According to researchers responsible for the project, the system was trained with a 24-hour data set, which was spoken by a professional speaker in American English. By using so-called Mel spectrograms as an intermediate Tacotron 2 achieve a particularly natural-sounding voice output, as these allow a higher mapping of the pitches.
Also Read: Exciting Times For NASA, Thanks To Google AI
To evaluate the quality of the system, 100 randomly selected sequences were created as audio files, which were then scored by humans on a scale of 1 to 5. The resulting “mean opinion score” (MOS) was an extremely good value of 4.525 for the AI system. Real human shots are only insignificant at 4.58.
If you want to convince yourself of Google’s new speech output, you can do so on a demo page. There, the researchers have uploaded a series of audio files for text snippets that were previously unknown to the system. The high quality of the speech output is really amazing and virtually indistinguishable from normal human pronunciation. Tacotron 2 even gets along with typos and can classify the individual words in the overall context in such a way that the emphasis fits.

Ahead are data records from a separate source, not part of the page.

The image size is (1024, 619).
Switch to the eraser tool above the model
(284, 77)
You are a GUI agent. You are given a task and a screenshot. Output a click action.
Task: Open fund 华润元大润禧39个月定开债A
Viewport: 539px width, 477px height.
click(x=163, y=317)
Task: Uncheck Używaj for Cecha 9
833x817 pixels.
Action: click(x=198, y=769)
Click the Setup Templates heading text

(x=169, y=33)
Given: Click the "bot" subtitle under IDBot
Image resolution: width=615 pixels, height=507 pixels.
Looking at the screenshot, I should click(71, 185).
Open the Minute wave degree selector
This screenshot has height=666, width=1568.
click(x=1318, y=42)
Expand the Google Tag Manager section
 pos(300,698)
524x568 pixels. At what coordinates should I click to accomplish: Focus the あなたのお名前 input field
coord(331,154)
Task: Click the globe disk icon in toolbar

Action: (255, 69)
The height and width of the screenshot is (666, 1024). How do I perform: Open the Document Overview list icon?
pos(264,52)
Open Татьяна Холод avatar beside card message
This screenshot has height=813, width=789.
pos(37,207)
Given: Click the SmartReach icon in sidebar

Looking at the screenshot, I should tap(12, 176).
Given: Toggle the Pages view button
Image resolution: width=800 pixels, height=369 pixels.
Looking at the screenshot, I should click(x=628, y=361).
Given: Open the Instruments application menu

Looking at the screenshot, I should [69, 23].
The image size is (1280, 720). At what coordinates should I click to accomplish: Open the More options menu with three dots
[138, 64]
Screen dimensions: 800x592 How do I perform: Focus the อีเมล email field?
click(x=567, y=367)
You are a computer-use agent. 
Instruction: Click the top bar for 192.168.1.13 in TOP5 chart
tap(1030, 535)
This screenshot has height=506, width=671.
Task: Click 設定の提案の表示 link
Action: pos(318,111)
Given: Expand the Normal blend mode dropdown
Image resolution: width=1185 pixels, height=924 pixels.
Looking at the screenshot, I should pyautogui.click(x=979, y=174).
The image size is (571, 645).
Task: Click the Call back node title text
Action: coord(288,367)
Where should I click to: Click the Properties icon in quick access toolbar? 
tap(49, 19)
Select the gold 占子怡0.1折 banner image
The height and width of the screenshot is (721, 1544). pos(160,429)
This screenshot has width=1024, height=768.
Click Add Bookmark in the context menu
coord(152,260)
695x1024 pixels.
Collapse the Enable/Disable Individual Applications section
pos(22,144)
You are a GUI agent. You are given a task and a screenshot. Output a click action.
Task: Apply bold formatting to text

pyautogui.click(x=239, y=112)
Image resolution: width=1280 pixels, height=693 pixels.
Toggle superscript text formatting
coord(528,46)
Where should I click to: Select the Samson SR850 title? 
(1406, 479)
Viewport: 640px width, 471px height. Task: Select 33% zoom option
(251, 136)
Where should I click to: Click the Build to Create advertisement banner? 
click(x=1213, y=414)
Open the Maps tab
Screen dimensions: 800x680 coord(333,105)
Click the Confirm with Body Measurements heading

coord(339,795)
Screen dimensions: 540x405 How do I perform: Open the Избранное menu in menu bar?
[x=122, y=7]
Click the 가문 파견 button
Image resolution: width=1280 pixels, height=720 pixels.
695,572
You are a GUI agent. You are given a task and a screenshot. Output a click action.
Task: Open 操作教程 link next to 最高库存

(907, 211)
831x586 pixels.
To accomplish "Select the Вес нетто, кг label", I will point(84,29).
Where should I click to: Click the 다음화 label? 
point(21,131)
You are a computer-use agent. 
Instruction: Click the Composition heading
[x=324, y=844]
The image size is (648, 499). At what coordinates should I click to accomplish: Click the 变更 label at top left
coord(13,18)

Also Read: Google You Owe Us, Say iPhone Users
Even if the AI system is only basic research. With near-perfect results, it will not be too long before Google integrates technology with Google Assistant and other products. Other IT companies such as Google’s Chinese counterpart Baidu are already working on similar systems. Already in March of this year, the Baidu engineers had announced a breakthrough in their voice output system.